Outside of her family, Moira's closest connections are with high school teacher Jocelyn Schitt (Jennifer Robertson) and members of the Jazzagals a cappella group. Jocelyn and her husband, mayor Roland Schitt (Chris Elliott), are some of the first people to show the Roses hospitality when they move to Schitt's Creek. Moira is reluctant to return this kindness, but by the end of the first season displays glimmers of gratitude when she gifts Jocelyn one of her designer fur coats. This relationship grows when Moira joins the Jazzagals, a singing group founded by Jocelyn. While a part of this group, Moira also forms bonds with fellow members Ronnie Lee (Karen Robinson) and Twyla Sands (Sarah Levy). Her relationship with Ronnie also extends to their work on the town council – work they share with Roland, who sometimes frustrates both Ronnie and Moira.

== Reception ==

=== Critical reception ===
O'Hara has received widespread praise for her work as Moira throughout the series. Cultural critic Glen Weldon described Moira as the role that won O'Hara the most acclaim of her career. In an early review, Gillian Telling of People Magazine suggested that her portrayal on the series "might be her finest character work ever". Paste Magazines Erica Lies called her a "standout", and said "the entire show is worth watching just to see her meltdown as she gives acting lessons to middle school teens or drunkenly shoot[s] a commercial for a terrible winery". As the series gained a larger following after its release on Netflix in 2017, O'Hara received even more acclaim from critics. Michael Ausiello of TVLine noted that her work as Moira was "even more uproarious – and heartfelt – than the deafening buzz lets on". Vanity Fairs Richard Lawson also heaped on praise, calling O'Hara's turn "a thrill of a performance". The Daily Beasts Matt Wilstein suggested that O'Hara was "at the top of her game" and "deserves to win all the awards her character Moira Rose never could". Logo's Lester Fabian Brathwaite went further, and called her performance as Moira "the embodiment of perfection".

=== Accolades ===
O'Hara won her first Canadian Screen Award for Best Performance by an Actress in a Continuing Leading Comedic Role for her work as Moira in 2016. She won this award again in 2017, 2018, 2019 and 2020, tying (with her own Schitt's Creek castmate Emily Hampshire) the record for the most Canadian Screen Awards won by a comedic actress. In 2016, she was also awarded an ACTRA Award for Best Performance – Female, and in 2019, the Canadian Comedy Awards named her the Comedic Artist of the Year. This same year, she also received a Television Critics Association Award nomination for Individual Achievement in Comedy and a Primetime Emmy Award nomination for Outstanding Lead Actress in a Comedy Series.

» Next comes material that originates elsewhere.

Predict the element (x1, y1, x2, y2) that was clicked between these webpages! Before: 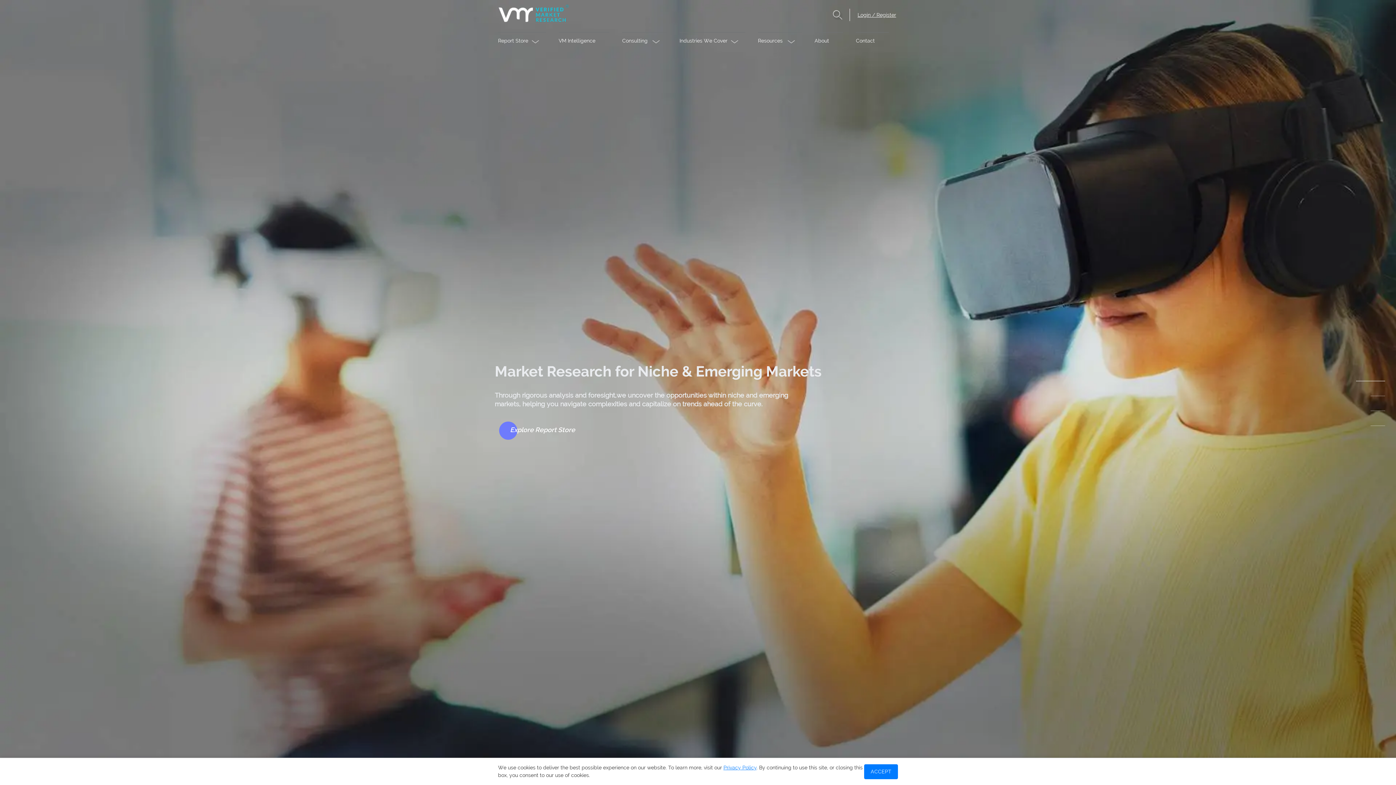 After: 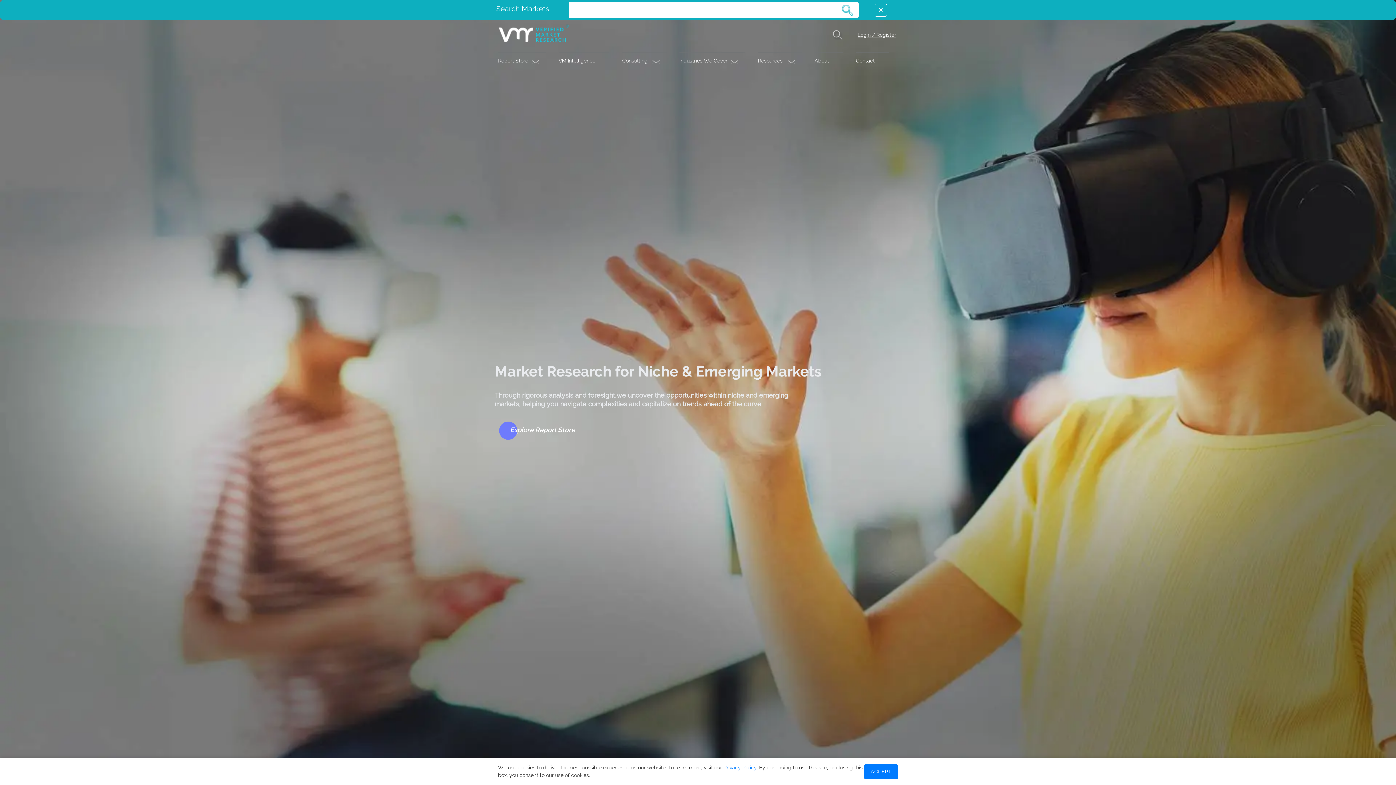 Action: label: Search bbox: (832, 8, 850, 21)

As part of the Schitt's Creek ensemble cast, O'Hara has won two Canadian Screen Awards for Best Comedy in 2016 and 2019, also receiving a nomination in 2017. O'Hara won an additional ACTRA Award with the cast for Member's Choice Series Ensemble in 2019, an award for which the cast was also nominated in 2017 and 2018. The cast also received its first Dorian Award, GLAAD Award, Critics’ Choice, Primetime Emmy Award, and Television Critics Association Award nominations in 2019, from which they won two Dorian Awards for TV Comedy of the Year and Unsung TV Show of the Year.
She won the Primetime Emmy Award for Outstanding Lead Actress in a Comedy Series in 2020.